(Beginning of Exercise inputs)

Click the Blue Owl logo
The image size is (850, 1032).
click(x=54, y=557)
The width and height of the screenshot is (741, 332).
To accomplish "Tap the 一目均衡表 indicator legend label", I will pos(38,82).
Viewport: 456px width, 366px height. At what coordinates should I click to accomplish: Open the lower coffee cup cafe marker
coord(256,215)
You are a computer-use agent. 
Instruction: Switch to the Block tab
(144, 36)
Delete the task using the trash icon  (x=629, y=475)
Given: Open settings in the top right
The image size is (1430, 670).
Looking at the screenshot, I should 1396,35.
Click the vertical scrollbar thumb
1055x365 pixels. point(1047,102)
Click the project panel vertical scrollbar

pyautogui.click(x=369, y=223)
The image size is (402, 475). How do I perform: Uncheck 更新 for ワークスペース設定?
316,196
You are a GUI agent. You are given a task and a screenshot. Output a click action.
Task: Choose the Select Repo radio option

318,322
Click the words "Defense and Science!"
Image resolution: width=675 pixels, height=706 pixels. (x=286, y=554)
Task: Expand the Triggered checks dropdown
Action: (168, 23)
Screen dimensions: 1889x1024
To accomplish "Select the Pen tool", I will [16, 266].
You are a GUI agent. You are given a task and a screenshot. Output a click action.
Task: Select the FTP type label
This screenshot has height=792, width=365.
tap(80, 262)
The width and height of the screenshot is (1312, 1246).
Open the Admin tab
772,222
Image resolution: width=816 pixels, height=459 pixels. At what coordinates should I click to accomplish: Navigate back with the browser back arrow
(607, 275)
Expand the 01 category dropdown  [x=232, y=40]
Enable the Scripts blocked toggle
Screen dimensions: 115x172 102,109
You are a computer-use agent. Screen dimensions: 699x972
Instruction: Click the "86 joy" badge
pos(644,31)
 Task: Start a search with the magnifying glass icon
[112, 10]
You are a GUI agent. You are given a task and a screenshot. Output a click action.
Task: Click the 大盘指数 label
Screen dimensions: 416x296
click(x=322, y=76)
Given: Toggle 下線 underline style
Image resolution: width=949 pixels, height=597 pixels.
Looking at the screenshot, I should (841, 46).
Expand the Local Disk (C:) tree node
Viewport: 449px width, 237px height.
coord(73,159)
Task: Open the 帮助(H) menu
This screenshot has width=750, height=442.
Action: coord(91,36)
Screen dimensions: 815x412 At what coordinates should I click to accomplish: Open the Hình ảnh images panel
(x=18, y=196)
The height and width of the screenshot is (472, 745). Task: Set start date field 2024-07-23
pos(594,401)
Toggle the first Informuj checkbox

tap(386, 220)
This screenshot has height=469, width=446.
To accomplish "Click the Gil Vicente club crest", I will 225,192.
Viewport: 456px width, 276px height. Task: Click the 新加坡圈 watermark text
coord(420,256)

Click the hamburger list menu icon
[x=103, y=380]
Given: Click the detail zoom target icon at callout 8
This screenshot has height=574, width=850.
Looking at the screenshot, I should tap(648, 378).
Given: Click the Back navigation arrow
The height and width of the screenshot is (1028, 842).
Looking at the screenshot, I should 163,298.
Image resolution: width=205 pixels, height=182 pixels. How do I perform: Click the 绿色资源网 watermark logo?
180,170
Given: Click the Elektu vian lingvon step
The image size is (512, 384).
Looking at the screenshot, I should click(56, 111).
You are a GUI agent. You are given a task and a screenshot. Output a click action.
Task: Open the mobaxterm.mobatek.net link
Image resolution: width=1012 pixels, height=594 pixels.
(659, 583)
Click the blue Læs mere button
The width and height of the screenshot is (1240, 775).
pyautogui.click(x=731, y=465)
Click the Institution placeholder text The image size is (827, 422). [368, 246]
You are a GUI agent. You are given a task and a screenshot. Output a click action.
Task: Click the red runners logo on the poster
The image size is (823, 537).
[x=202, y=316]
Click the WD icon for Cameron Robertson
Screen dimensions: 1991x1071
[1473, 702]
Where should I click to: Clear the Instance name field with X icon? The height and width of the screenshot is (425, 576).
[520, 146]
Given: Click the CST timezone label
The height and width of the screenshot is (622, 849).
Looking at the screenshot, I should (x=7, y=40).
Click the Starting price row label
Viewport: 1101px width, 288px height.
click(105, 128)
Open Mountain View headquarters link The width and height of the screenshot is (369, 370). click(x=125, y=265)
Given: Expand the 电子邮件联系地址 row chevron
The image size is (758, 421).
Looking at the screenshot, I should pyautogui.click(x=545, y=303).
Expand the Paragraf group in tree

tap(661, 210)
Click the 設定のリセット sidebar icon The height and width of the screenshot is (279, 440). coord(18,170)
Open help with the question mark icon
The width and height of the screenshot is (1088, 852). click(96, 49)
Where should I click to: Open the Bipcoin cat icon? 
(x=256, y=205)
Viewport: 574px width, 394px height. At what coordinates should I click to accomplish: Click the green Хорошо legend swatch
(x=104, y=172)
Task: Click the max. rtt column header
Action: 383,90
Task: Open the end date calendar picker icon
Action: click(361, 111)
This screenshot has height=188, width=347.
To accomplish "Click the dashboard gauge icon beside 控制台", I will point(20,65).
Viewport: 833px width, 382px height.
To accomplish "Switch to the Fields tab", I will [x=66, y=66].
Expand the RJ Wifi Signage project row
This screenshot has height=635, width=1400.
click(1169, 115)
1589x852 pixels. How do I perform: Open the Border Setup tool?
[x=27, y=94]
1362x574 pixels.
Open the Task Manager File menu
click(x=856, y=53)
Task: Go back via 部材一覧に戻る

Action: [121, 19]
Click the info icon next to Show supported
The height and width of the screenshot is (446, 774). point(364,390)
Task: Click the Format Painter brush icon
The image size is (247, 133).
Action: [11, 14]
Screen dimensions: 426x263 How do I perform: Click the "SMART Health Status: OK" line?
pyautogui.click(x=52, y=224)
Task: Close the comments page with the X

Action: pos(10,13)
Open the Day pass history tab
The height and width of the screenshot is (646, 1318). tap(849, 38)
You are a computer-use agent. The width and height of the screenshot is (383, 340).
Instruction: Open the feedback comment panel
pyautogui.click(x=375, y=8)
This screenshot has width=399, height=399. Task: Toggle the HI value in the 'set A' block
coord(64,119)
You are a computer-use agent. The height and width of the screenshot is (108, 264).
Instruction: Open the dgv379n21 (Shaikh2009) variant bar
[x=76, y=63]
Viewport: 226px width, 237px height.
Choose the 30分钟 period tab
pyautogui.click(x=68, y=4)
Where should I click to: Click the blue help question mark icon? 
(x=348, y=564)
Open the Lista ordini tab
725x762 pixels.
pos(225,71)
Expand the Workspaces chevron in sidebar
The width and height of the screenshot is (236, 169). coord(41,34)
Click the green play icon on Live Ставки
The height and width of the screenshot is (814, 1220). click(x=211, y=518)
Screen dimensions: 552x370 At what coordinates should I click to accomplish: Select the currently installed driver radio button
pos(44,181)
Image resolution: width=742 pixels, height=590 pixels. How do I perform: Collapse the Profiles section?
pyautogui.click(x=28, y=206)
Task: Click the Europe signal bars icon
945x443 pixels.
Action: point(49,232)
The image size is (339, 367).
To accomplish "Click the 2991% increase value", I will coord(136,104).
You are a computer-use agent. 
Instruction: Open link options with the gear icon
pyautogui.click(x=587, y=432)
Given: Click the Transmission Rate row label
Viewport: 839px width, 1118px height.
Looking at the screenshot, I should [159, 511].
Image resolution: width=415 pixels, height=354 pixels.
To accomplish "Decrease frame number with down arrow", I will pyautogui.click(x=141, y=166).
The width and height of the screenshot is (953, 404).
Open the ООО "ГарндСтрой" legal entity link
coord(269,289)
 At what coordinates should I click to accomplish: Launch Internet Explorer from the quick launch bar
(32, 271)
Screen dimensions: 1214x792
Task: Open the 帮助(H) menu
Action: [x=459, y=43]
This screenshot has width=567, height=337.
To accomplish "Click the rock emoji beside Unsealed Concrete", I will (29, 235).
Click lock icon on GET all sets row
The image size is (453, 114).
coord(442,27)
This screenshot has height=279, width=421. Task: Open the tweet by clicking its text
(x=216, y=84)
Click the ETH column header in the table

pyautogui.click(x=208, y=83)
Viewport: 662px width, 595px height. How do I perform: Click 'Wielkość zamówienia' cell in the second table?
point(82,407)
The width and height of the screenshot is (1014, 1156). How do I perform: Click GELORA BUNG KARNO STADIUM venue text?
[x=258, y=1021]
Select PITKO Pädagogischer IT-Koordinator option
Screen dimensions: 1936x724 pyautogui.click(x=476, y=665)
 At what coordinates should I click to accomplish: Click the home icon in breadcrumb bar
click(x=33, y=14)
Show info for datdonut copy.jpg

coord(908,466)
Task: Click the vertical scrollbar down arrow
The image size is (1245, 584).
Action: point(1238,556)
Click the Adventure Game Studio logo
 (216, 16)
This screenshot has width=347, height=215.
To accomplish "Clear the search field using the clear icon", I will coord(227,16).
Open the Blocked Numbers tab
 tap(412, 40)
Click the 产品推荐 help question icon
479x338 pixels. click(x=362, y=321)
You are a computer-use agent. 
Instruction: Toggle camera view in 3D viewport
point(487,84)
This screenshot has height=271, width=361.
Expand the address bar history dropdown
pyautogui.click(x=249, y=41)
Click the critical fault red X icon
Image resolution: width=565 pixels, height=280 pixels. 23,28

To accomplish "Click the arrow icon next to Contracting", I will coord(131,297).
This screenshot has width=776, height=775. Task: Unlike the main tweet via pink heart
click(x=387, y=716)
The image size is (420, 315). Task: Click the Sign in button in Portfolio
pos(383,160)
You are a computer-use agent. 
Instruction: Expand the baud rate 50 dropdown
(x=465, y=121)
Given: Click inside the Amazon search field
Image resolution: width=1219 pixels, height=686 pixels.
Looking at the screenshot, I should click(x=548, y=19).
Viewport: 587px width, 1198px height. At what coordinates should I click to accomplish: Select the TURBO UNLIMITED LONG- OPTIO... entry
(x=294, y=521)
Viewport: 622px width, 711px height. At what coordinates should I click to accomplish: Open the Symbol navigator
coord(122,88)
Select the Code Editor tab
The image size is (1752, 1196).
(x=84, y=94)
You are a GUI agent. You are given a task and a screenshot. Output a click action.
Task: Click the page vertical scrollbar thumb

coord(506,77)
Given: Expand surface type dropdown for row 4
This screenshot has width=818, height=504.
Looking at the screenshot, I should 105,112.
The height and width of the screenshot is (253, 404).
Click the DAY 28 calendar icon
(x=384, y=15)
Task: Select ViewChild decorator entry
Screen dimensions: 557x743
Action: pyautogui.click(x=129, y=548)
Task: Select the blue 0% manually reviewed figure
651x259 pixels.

(End of Exercise inputs)

● Assignment
Tally the lines in this material that hold the word "using", then reply with only the number.

● Worked solution
2